Will it though? Seems like the kind of task that requires a huge amount of effort, way beyond the kind of capacity you get from casual contributions in peoples' spare time...might be difficult to maintain feature parity and implement new standards without a full time team on it.
Linux is currently mostly made by big corpo, but they are held by community and Linus'es checks.
Unfortunetly for browsers most of the giants focused on Chromium, which Google has final say over.
Also Linux is OS, where browser should be simple and websites should work even if some one API is not supported. In Chromium's world web"apps" are won't be compatible with anything non-Chromium. Any browser would be required to support 99+% of Chromium features or not work.
In swear this mainly has to do with it's about:config being so much more robust and vast than chromium's //flags settings. The fact so many privacy related forks (Librewolf, Mullvad, Mull, Tor) are based off of firefox and not chromium (Ungoogled Chromium) should point to why these corporations are seething at it.
Google was/is keeping Firefox afloat via funding as the article points out. This is mainly due to the fact that Google didn't have a real competitor in the browser space for some time until Microsoft got Edge off the ground and finally killed Internet Explorer.
Personally I see Firefox as being the superior browser for privacy and customization. I also don't think it's going anywhere, but it's funding relying so heavily on one entity is an issue. If Google decides to pull it's funding of Firefox and no other major corporation steps in to provide the needed cash flow... well who knows, guess it'll be a chromium world after all.
require GPS location and maybe 2fa to make sure it's you that is watching the ads.
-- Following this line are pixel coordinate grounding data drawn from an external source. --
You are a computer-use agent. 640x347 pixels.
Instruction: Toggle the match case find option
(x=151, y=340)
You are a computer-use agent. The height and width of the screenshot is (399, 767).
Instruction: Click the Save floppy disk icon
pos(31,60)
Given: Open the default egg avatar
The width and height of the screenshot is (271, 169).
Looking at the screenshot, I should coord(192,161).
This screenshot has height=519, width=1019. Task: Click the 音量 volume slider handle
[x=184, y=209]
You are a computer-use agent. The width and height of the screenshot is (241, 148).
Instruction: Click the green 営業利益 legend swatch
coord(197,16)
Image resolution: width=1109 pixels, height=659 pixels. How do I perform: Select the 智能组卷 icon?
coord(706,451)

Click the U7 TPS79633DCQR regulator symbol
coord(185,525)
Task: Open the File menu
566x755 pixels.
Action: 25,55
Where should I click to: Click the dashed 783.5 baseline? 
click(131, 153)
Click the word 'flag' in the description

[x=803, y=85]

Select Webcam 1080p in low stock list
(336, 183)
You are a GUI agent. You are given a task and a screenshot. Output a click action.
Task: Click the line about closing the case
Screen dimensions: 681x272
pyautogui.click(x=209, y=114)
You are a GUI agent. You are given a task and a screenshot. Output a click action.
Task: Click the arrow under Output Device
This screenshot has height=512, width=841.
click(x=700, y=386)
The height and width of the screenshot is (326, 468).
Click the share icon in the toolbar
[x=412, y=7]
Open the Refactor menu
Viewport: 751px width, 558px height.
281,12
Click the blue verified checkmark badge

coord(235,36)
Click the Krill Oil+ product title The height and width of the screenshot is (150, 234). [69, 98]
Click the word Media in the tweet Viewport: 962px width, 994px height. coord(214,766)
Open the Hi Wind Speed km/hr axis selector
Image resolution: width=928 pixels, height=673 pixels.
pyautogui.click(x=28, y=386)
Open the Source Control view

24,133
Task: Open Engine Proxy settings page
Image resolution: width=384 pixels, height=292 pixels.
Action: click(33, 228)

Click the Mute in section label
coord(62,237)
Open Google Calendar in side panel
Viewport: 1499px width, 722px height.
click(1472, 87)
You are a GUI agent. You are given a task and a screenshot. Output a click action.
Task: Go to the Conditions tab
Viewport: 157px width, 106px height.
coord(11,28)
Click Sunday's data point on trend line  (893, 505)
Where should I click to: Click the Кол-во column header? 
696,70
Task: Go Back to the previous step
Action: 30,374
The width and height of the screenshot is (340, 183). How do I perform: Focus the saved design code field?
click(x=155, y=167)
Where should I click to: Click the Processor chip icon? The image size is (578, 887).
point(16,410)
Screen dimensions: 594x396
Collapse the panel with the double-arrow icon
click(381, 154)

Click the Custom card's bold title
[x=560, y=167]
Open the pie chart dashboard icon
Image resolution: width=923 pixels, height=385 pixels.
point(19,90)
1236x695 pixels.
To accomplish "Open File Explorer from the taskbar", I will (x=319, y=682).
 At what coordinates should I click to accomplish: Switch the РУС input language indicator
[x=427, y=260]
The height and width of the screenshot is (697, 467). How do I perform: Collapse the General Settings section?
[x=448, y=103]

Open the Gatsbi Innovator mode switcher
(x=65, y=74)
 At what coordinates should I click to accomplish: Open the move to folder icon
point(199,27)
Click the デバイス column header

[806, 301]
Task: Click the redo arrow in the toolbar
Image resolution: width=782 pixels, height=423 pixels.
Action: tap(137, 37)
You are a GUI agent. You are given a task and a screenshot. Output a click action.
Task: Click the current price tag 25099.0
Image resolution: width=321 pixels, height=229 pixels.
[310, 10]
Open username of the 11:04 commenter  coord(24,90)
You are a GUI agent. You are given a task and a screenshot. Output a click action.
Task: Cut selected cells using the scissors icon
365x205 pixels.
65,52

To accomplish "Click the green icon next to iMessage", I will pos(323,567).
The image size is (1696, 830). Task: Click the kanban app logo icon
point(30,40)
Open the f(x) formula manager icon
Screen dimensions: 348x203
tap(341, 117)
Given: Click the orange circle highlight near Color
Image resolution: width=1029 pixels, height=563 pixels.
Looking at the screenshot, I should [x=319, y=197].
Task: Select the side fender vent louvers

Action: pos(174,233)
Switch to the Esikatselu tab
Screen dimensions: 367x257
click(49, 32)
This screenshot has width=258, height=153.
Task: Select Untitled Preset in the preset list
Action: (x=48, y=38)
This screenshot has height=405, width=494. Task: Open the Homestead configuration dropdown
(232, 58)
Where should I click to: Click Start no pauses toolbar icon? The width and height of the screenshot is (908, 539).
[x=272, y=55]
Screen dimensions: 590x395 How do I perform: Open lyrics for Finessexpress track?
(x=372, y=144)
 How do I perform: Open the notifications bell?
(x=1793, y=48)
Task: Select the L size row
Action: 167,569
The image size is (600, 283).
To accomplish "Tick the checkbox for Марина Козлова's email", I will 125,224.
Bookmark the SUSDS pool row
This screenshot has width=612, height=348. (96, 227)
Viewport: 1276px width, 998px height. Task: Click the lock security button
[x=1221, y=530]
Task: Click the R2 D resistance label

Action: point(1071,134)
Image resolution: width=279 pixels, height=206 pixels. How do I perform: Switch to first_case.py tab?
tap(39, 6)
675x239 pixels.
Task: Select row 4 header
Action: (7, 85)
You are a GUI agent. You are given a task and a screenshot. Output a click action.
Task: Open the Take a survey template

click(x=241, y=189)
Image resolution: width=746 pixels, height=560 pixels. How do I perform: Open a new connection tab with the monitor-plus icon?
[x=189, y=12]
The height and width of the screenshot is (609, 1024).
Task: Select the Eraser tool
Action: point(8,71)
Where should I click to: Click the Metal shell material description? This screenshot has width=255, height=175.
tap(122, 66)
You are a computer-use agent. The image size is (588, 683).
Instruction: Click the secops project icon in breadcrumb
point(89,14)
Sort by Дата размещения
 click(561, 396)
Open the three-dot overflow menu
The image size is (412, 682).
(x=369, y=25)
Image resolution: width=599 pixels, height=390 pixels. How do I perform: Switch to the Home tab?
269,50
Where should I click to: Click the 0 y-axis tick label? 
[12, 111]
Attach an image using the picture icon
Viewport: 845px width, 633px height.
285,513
-web assembly alone will make script blocking impossible and enable scammers to run anything they want.
The end result will be something like the DVD menus from the 90s and 00s. The difference is that it will have full access to all the data on your computer or device.
A huge portion of Firefox code is ancient. Never mind that the codebase is gigantic. Small FOSS projects fail to organize properly, I can't imagine maintaining Firefox without Mozilla would be a small feat.
I often can't tell if they are just saying stuff like that to cope or they are really that optimistic/naive. It's a similar mentality to people constantly giving benefit of the doubt to kickstarter / early access projects that have like a 1% chance of actually living up to the made promises.